Посреди пентаграммы, помнится, лежал обсидиановый атам, совершенно магически неактивный на взгляд моего внутреннего ока. Его, несмотря на мои протесты, конфисковал магистрат. Нашелся таки среди них один фанатик своего дело, который поверил показаниям амулетов и не побоялся рискнуть…
Ни малейших следов крови на ноже не оказалось, что еще больше запутывало дело.
Я подошел к столу и окинул взглядом беспорядочное нагромождение тетрадей и просто свитков, исписанных корявым карловым почерком. Их магистрат не конфисковал, уж полных самоубийц туда работать не берут. Эти господа ограничились тем, что магическим образом запретили выносить рукописи из подвала.
Хороший специалист — каковым считает себя ваш покорный слуга — безусловно, мог бы обойти подобный запрет, наложенный городскими чародеями. Но зачем?..
Я смел на пол сломанное перо, куски брабантских кружев и огрызок яблока, поставил на столешницу фонарь и приготовился к бессонной ночи.
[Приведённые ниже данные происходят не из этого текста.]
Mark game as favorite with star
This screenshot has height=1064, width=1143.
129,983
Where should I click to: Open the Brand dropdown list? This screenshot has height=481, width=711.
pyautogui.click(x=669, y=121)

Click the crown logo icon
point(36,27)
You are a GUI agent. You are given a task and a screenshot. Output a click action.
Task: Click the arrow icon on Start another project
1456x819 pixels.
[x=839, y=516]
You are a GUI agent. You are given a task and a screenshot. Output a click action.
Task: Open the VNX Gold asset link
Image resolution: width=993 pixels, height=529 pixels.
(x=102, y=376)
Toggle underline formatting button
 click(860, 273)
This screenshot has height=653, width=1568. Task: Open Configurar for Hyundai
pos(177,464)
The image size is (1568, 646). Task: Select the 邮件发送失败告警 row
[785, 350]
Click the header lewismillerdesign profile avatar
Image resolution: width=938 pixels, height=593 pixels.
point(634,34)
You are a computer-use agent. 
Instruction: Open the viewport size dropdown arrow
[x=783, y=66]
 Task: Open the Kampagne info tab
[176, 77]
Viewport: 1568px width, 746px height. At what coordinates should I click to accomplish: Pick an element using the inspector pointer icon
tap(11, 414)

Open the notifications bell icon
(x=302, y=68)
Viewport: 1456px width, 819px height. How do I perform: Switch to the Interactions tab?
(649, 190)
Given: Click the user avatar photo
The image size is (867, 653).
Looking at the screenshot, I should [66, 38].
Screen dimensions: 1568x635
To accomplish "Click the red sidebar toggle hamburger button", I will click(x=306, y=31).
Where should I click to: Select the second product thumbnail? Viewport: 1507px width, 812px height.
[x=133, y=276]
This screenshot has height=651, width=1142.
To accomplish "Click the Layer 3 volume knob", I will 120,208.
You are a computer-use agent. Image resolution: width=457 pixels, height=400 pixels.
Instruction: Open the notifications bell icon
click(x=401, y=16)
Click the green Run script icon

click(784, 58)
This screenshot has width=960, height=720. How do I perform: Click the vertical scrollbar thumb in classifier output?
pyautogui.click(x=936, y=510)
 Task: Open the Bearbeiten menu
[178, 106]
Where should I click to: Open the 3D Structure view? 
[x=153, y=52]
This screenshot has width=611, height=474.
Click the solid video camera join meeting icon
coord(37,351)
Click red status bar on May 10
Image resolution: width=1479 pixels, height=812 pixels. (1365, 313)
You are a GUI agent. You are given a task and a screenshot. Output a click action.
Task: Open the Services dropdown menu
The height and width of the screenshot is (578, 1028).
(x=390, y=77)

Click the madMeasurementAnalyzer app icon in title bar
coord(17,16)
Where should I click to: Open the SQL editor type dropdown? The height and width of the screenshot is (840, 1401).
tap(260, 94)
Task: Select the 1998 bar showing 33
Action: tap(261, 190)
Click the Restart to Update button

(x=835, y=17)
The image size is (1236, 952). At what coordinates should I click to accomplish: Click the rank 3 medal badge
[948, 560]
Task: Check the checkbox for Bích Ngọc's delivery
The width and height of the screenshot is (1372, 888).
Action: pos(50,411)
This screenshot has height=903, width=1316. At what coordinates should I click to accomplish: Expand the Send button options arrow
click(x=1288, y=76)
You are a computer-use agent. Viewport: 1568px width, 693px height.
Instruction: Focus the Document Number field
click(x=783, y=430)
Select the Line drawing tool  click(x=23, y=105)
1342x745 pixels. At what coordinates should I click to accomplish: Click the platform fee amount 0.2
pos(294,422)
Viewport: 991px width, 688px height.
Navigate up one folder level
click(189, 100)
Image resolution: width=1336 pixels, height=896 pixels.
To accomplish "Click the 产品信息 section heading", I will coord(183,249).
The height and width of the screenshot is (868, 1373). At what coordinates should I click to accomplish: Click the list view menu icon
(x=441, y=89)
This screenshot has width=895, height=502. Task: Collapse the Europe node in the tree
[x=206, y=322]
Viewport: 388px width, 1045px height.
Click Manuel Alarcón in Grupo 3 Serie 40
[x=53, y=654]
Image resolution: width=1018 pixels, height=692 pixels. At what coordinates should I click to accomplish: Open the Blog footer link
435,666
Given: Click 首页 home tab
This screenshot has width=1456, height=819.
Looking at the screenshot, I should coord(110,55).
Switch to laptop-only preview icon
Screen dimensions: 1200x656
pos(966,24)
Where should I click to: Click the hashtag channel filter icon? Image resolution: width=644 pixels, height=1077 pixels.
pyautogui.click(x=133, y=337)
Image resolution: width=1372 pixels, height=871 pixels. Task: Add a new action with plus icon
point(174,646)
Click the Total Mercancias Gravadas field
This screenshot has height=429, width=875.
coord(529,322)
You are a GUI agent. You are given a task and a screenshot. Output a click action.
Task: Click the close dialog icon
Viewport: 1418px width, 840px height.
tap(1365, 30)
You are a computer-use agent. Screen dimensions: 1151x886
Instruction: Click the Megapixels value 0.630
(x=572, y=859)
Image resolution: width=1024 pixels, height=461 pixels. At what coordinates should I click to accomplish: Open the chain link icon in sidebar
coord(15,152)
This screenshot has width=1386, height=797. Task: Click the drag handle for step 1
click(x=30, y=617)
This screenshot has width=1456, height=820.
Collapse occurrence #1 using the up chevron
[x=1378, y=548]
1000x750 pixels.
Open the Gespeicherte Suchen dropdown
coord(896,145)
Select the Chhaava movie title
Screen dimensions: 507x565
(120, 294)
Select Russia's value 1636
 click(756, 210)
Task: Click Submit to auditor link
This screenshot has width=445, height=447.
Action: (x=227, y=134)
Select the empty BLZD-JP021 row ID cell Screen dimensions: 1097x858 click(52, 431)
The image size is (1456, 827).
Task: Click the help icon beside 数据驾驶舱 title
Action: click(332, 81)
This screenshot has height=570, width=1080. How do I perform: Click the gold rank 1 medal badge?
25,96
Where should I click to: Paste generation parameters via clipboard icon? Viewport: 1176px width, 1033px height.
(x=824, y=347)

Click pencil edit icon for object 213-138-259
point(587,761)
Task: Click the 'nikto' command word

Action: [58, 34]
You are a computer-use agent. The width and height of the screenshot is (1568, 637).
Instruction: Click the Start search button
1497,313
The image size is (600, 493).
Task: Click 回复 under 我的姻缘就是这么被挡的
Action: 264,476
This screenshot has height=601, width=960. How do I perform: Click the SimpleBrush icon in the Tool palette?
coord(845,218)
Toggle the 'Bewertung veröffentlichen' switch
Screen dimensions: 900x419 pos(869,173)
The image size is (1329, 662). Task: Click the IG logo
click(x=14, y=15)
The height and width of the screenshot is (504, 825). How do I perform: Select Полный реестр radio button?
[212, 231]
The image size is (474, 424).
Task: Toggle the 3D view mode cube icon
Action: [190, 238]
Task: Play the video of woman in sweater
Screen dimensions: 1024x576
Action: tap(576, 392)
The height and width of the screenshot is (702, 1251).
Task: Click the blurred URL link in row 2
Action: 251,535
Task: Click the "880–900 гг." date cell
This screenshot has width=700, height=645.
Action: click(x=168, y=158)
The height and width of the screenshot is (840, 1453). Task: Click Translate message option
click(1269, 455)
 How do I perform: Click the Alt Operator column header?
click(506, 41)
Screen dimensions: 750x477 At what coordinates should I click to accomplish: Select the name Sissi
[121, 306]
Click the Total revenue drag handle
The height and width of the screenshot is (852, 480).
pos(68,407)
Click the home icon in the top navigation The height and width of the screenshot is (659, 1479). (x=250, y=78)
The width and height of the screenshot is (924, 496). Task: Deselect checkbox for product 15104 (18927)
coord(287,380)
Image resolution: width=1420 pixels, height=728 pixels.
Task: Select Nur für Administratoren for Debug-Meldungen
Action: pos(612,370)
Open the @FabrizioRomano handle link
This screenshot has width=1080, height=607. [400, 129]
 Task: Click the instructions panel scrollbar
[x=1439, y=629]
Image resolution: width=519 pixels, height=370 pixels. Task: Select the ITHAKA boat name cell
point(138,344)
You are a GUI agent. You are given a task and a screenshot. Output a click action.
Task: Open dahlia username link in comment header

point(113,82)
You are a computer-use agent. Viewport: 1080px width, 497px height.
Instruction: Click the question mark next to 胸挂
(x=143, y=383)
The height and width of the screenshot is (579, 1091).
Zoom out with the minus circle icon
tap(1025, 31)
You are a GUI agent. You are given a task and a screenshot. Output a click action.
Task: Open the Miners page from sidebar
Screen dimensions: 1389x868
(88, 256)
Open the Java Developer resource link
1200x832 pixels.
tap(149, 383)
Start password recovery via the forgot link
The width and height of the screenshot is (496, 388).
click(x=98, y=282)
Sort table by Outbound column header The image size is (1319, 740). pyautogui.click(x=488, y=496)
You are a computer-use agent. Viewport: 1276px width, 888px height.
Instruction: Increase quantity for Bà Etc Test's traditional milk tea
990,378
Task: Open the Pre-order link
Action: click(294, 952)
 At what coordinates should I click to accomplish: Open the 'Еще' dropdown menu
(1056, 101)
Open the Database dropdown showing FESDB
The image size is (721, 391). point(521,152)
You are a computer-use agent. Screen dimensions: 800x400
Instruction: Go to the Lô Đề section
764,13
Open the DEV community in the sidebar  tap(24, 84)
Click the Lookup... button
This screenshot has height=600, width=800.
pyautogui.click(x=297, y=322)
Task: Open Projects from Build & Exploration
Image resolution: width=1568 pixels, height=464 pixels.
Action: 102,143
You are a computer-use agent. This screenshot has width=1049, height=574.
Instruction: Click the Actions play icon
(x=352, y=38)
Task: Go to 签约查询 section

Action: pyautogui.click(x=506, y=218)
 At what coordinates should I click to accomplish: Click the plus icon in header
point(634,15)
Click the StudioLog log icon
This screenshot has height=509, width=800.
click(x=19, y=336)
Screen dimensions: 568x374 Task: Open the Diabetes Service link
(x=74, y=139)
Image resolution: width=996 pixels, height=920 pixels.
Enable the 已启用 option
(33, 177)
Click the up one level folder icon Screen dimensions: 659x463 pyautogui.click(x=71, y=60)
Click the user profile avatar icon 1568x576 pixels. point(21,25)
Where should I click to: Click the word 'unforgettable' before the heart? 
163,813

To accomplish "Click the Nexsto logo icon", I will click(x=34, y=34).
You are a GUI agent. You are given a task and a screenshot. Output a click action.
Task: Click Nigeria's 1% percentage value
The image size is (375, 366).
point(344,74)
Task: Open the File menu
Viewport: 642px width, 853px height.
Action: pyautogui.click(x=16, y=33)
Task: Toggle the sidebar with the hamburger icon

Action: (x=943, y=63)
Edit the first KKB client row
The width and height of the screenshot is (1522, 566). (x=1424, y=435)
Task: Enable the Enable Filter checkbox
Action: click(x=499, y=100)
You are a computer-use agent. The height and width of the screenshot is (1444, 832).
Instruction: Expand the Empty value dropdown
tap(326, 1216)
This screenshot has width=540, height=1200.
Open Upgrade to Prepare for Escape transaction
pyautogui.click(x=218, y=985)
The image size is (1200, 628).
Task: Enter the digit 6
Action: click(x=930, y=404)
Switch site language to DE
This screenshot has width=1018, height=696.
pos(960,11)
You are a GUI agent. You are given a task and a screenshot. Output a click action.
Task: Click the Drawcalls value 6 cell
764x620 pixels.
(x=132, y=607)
— Вам что-нибудь принести? — спросил Франц, который по-прежнему топтался на пороге.
— Полный кофейник, пожалуйста, — вздохнул я. — И чашку.
* * *С утра было особенно трудно оторвать голову от стола: он казался удивительно мягким, а запах подгнивших апельсинов удивительным образом не мешал. Тем не менее я осторожно выбрался из лаборатории, на цыпочках прошел по спящему дому — даже слуги еще не встали — и побрел к себе. То есть побрел бы, если бы не встретил в гостиной Хуггу. Она дремала в кресле, но при моем приближении тотчас проснулась.
— А, привет, — сказала она. — Я тебя караулила.
— Да?
— Как Карл?
— Где-то… — я неопределенно махнул рукой в пространство.
— Но он жив?
— Вот решу уравнение, тогда узнаем, — довольно раздраженно ответил я. Да, понимаю, говорить в таком тоне с несчастной вдовой (особенно хорошо вооруженной) не стоило, но меня извиняет то, что по утра, до завтрака, я особенно неприятен в общении. Карл это прекрасно знал, и когда заявлялся с утра пораньше, неизменно прихватывал с собой бутерброд.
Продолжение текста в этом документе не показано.